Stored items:
______
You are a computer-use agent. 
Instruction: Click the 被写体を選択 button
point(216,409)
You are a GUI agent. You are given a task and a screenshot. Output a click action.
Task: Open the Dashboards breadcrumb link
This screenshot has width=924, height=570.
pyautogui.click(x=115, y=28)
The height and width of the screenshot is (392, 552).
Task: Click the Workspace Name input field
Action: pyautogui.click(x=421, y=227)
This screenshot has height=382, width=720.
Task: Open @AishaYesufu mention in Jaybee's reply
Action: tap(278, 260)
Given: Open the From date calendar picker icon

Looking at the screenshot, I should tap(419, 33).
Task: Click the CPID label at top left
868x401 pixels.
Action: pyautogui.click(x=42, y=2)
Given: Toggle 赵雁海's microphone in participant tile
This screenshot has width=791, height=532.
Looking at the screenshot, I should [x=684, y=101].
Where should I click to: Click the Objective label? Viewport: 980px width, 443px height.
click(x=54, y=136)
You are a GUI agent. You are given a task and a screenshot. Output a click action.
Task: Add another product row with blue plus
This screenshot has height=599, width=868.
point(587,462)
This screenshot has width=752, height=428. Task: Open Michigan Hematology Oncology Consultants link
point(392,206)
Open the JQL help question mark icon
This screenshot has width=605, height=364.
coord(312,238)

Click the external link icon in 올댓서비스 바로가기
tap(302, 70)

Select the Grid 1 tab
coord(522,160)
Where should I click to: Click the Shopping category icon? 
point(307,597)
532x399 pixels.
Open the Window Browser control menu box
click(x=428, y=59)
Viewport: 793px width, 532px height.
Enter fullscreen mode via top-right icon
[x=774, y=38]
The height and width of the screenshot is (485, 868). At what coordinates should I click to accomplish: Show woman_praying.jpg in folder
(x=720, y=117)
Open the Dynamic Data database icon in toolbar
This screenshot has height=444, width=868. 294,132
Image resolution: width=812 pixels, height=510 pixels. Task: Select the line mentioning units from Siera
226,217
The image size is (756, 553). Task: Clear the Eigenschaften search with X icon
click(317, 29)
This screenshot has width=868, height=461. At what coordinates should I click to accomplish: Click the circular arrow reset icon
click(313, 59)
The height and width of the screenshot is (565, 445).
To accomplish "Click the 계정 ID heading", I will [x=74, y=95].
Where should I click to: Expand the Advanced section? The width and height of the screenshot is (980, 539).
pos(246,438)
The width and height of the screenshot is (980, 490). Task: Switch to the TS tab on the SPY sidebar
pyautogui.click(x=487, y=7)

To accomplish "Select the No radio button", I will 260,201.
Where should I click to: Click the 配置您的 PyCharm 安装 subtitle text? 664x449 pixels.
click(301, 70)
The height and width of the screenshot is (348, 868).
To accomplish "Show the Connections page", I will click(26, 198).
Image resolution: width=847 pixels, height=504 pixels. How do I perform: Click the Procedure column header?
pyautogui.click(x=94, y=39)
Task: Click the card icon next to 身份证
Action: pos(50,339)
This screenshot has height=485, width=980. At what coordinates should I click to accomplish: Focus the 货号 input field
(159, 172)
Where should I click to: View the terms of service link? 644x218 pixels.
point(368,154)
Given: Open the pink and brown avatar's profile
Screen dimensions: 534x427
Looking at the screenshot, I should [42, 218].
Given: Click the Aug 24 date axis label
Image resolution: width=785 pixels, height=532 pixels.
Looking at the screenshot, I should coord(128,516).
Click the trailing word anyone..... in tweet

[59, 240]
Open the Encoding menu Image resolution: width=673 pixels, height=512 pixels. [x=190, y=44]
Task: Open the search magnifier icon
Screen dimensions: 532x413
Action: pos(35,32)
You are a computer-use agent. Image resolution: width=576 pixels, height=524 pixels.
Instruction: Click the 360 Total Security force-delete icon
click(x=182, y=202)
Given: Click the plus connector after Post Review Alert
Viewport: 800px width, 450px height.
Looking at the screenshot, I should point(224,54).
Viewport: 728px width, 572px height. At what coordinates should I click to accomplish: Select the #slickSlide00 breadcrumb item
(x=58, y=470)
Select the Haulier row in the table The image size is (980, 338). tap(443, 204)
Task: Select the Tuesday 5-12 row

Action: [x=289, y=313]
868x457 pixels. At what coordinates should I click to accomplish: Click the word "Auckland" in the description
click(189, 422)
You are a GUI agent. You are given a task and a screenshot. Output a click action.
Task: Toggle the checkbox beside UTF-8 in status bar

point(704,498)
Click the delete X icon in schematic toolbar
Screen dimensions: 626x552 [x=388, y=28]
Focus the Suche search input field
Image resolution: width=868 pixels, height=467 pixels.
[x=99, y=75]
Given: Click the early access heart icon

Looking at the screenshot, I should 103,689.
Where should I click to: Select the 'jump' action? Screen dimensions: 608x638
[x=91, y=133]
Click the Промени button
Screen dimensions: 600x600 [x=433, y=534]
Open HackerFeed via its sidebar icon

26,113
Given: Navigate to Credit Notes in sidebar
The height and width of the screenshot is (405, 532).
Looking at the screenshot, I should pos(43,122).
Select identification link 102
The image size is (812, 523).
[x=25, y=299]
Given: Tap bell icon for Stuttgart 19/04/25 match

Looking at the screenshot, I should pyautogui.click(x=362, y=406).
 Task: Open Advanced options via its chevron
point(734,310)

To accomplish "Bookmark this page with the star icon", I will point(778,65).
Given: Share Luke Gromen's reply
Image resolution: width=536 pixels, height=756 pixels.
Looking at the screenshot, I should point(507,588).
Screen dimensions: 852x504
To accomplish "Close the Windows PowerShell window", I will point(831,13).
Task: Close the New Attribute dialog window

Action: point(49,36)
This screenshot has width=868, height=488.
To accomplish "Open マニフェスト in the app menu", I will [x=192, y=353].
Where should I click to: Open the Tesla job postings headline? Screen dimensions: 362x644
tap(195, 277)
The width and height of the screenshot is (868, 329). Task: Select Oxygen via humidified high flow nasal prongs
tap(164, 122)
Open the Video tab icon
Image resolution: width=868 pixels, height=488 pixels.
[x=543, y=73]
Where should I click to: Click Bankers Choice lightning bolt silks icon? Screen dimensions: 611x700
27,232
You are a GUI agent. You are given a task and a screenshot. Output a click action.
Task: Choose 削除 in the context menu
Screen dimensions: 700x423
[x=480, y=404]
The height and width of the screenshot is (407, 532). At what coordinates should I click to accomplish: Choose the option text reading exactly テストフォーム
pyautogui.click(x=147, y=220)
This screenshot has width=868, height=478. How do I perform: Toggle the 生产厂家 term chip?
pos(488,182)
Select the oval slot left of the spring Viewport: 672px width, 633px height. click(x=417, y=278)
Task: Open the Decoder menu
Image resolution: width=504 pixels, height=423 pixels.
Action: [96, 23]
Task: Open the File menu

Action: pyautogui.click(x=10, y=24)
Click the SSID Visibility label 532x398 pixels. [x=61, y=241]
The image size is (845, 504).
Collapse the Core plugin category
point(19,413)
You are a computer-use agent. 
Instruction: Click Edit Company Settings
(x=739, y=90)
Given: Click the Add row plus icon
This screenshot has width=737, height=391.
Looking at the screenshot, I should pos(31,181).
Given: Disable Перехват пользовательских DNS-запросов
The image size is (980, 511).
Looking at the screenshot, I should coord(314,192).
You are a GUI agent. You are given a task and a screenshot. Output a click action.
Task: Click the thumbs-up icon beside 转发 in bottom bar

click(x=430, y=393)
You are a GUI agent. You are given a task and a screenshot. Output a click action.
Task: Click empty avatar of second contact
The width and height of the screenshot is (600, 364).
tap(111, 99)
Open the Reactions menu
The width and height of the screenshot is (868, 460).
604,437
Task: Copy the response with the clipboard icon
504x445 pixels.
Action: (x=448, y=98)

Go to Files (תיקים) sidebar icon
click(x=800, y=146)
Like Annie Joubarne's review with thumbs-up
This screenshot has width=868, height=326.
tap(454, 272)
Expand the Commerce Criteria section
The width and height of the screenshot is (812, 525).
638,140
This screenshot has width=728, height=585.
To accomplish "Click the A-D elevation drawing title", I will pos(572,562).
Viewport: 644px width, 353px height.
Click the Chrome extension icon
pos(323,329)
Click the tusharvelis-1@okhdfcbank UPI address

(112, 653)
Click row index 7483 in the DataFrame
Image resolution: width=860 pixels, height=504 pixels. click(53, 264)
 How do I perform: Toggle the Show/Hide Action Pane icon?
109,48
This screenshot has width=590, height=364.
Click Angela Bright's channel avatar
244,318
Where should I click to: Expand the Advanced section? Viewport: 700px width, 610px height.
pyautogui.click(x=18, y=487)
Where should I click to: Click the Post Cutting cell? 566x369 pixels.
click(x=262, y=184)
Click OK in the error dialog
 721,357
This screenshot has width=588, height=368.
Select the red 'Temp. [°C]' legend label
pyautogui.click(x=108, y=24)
______
Return the lines from the one containing "This screenshot has width=588, height=368." through the last line of the records. Include both ends and nothing else.

This screenshot has width=588, height=368.
Select the red 'Temp. [°C]' legend label
pyautogui.click(x=108, y=24)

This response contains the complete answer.